Stablecoins Split into Two Distinct Markets as USDT Dominates Payments and USDC Leads DeFi
Stablecoins are no longer a single pool of funds but rather two distinct markets, each serving different purposes. USDT has become the go-to choice for cross-border payments and peer-to-peer commerce in regions where banking is expensive or unreliable, while USDC has emerged as the preferred stablecoin for decentralized finance (DeFi) applications.
The split between USDT and USDC can be seen on-chain, with USDT dominating the Tron network and USDC leading the way on Ethereum and its layer 2 (L2) networks. This separation is driven by the unique characteristics of each stablecoin, with USDT exceling in low fees and wide availability for payments, while USDC offers better composability and protocol support for DeFi.
The market has adapted to these differences, with merchants favoring USDT for its speed and low costs, and DeFi users opting for USDC due to its tight integration into Ethereum tooling and custodians.
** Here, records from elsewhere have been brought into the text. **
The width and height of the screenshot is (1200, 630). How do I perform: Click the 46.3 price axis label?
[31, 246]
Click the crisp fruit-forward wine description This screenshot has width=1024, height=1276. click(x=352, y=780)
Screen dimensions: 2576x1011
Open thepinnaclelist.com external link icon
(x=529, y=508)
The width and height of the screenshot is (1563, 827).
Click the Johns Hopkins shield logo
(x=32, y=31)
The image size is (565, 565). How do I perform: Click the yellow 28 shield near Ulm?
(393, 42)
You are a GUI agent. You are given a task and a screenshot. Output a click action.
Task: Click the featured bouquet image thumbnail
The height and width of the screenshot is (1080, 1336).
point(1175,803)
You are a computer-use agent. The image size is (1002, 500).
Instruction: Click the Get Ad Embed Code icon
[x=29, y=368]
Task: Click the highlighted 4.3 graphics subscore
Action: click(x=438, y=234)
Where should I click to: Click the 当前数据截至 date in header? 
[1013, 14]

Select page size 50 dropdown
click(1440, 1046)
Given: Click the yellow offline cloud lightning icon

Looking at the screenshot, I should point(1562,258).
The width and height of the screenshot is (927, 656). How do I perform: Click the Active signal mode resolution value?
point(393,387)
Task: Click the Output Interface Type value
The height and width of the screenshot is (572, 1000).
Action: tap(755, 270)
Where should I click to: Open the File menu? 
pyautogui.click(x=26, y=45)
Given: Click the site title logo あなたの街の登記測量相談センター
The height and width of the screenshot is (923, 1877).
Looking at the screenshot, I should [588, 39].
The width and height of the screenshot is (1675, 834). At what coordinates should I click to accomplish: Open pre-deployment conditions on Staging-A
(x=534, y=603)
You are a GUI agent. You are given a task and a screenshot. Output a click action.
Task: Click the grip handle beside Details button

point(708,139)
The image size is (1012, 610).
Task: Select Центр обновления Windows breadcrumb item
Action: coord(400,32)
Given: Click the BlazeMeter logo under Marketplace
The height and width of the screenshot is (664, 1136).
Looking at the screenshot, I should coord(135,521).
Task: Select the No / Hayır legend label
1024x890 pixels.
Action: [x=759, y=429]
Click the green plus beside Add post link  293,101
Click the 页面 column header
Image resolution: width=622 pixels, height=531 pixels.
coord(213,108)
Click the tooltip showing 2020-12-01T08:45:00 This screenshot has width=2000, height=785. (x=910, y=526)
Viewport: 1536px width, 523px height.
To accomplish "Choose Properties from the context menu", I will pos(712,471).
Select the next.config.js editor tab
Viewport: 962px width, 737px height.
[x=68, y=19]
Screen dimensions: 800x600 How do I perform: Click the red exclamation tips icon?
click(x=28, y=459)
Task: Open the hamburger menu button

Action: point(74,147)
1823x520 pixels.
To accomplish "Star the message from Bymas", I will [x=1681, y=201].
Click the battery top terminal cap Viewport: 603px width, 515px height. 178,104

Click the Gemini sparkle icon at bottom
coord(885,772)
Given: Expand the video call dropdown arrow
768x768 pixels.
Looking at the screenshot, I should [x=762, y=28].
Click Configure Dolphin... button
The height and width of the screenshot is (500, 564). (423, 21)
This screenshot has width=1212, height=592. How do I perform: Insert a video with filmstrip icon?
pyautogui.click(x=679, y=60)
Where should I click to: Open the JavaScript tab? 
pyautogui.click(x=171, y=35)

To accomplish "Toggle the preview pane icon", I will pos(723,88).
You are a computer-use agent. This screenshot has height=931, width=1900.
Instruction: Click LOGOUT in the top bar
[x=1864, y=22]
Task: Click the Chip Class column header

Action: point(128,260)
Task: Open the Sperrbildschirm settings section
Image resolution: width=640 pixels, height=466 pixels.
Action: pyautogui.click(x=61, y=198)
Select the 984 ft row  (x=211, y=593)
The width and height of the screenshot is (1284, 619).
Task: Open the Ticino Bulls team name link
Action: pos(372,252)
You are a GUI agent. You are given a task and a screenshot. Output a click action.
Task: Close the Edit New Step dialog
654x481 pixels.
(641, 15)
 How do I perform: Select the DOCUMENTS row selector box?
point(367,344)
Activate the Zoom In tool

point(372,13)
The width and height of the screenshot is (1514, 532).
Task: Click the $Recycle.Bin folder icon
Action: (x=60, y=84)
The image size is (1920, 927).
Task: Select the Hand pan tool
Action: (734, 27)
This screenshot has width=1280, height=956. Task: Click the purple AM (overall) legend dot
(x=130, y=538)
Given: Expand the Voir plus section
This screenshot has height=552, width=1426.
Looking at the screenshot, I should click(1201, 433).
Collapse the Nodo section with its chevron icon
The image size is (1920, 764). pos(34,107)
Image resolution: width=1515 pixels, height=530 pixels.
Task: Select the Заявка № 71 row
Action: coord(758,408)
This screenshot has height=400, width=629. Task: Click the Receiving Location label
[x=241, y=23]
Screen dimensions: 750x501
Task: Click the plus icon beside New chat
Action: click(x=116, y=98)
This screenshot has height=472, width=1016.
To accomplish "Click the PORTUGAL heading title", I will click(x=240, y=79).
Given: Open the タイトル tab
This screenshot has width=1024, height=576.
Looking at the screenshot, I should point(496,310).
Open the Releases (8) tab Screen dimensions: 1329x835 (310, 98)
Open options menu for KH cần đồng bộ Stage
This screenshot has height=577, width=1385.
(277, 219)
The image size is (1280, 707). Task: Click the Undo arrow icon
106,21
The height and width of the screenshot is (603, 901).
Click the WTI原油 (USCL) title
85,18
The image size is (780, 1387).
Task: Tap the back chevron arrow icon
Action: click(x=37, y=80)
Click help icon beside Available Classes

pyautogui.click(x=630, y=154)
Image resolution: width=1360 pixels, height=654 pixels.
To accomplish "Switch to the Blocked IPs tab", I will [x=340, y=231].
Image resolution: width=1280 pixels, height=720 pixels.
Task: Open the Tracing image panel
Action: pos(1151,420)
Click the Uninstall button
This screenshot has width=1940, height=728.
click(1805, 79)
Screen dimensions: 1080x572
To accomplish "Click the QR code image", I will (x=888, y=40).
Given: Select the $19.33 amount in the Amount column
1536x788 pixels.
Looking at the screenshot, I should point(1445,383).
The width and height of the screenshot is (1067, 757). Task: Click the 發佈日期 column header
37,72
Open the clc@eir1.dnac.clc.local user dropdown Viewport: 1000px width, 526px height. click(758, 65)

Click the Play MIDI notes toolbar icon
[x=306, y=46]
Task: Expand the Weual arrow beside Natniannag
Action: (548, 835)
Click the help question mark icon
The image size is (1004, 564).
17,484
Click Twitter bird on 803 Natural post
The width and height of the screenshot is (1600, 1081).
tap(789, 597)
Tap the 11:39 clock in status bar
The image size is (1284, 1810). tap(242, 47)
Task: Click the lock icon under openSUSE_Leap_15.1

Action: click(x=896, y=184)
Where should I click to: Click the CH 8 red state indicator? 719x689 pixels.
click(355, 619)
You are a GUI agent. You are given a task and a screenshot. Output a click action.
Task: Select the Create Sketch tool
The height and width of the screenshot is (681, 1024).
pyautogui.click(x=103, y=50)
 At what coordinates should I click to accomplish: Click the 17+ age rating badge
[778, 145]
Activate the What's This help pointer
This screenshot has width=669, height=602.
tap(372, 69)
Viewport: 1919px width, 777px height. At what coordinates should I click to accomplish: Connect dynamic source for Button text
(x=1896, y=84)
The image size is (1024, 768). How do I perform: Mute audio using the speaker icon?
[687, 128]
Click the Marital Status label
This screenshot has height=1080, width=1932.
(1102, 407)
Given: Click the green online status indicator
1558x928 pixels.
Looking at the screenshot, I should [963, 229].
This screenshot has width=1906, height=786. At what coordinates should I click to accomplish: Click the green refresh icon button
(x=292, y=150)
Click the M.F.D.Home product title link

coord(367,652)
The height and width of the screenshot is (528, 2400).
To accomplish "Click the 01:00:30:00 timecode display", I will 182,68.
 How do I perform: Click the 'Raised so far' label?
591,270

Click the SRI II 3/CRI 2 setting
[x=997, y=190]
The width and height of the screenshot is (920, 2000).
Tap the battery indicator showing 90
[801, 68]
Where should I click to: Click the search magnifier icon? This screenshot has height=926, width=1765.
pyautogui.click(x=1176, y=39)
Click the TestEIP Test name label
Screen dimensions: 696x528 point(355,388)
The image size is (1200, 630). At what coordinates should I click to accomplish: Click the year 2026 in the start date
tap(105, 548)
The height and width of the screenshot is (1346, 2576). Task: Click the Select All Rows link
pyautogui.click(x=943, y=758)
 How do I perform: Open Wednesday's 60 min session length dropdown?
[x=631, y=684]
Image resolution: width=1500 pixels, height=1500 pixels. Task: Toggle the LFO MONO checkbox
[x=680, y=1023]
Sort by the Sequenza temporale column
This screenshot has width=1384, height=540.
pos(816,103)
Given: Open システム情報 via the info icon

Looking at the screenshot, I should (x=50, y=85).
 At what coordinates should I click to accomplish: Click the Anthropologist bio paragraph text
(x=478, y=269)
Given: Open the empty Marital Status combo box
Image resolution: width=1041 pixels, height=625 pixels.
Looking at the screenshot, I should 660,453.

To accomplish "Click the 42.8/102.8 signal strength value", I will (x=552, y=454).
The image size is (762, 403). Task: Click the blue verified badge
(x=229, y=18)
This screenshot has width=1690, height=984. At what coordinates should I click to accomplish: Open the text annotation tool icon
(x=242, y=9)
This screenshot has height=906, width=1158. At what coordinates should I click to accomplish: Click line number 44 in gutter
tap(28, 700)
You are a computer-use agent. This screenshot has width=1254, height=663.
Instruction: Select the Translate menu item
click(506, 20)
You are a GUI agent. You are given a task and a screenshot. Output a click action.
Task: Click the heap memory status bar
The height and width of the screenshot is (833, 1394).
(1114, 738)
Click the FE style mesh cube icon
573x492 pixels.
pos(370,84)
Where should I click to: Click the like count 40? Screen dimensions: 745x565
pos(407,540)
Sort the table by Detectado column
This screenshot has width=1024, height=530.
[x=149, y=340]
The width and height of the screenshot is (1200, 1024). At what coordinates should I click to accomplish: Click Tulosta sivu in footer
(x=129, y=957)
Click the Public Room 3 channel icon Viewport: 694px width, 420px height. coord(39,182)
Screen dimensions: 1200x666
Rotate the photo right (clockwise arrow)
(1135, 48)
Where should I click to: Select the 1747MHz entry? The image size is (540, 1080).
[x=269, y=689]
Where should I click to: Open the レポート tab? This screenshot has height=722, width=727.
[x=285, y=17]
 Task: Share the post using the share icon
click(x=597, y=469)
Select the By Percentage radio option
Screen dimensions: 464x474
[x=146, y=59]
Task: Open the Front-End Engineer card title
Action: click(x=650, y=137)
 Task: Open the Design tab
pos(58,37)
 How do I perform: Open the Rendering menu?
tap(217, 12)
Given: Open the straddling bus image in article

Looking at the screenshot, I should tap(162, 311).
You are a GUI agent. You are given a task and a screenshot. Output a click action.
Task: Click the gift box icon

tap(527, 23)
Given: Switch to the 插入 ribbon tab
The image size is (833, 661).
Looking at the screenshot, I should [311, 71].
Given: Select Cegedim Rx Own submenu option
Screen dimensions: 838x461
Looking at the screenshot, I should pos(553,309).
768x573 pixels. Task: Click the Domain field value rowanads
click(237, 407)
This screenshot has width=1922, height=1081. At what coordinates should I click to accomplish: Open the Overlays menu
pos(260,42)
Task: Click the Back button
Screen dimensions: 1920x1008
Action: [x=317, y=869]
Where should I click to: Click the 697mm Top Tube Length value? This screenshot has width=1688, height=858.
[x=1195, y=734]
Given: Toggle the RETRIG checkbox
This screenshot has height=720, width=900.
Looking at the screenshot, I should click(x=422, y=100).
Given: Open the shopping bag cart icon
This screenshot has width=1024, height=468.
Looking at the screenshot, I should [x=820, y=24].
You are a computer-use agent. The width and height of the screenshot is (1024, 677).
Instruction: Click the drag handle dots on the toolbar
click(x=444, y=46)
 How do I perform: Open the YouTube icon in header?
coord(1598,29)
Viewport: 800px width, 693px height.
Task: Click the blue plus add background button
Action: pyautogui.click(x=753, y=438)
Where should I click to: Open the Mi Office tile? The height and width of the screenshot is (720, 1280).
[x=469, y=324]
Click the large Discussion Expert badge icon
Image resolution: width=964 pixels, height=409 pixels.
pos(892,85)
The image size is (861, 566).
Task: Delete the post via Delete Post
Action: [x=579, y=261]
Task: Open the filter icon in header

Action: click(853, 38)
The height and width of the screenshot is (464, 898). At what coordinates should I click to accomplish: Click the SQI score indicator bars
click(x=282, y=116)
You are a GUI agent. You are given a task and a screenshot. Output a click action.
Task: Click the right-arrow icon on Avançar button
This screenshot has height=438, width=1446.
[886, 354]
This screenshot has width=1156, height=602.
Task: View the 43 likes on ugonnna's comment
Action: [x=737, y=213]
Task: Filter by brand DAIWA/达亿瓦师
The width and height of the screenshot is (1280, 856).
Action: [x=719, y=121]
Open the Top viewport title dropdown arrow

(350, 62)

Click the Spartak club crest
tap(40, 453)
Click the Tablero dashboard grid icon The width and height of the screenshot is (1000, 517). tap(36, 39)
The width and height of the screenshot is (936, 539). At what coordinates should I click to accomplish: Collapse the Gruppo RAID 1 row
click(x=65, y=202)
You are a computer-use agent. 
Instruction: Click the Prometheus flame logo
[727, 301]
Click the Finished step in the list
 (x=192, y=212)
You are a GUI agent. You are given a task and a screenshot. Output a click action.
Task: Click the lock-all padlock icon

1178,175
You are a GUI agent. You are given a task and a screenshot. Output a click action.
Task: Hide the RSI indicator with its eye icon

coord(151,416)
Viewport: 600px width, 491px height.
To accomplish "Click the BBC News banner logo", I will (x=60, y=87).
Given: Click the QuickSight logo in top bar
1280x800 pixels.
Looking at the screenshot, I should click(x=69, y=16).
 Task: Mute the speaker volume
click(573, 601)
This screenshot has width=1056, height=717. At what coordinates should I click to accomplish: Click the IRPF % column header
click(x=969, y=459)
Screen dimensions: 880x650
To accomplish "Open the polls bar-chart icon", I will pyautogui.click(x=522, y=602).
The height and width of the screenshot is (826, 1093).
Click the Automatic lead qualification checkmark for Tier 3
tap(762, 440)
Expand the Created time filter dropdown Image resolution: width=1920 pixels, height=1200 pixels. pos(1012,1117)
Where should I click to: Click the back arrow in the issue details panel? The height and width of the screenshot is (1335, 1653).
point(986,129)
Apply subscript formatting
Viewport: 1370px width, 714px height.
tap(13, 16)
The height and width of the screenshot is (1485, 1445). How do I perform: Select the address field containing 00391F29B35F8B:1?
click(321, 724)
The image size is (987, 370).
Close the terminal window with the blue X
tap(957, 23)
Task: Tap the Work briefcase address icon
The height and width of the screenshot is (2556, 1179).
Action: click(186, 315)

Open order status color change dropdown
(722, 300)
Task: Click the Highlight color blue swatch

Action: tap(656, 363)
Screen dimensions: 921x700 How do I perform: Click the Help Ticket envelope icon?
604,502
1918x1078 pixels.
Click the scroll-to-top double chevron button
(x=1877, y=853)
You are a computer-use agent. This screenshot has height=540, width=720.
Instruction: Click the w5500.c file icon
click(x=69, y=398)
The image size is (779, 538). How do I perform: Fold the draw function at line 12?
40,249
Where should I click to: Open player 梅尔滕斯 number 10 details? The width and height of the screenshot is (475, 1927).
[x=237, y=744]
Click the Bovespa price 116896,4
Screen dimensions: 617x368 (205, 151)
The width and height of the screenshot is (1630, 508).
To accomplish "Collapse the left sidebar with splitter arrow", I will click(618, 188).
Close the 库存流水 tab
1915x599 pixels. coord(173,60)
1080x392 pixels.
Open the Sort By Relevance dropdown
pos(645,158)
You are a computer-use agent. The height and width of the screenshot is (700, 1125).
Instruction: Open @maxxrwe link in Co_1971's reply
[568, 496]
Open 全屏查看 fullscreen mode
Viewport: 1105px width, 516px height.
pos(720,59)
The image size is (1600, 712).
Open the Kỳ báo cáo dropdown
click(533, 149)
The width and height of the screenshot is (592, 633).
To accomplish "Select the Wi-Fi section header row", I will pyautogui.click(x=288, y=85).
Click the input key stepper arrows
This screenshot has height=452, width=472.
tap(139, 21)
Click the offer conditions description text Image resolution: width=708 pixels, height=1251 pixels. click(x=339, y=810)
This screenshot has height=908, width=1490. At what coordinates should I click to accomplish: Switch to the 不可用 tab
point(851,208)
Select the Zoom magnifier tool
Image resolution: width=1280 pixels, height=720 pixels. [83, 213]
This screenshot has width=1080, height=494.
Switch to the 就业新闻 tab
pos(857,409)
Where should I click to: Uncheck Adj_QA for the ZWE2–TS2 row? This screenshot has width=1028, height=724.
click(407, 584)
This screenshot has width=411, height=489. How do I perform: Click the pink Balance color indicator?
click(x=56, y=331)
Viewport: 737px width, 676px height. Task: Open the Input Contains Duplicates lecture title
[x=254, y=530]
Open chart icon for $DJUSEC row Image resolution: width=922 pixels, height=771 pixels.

However, bridging between the two liquidity pools can add cost and risk, highlighting the need for operational choice and awareness of regulatory trade-offs.
Ultimately, the split between USDT and USDC reflects the path of least resistance, with users gravitating towards the most efficient and reliable solutions for their specific needs. As such, it is essential to match coin to use case, whether that means holding USDT for payments or USDC for DeFi applications.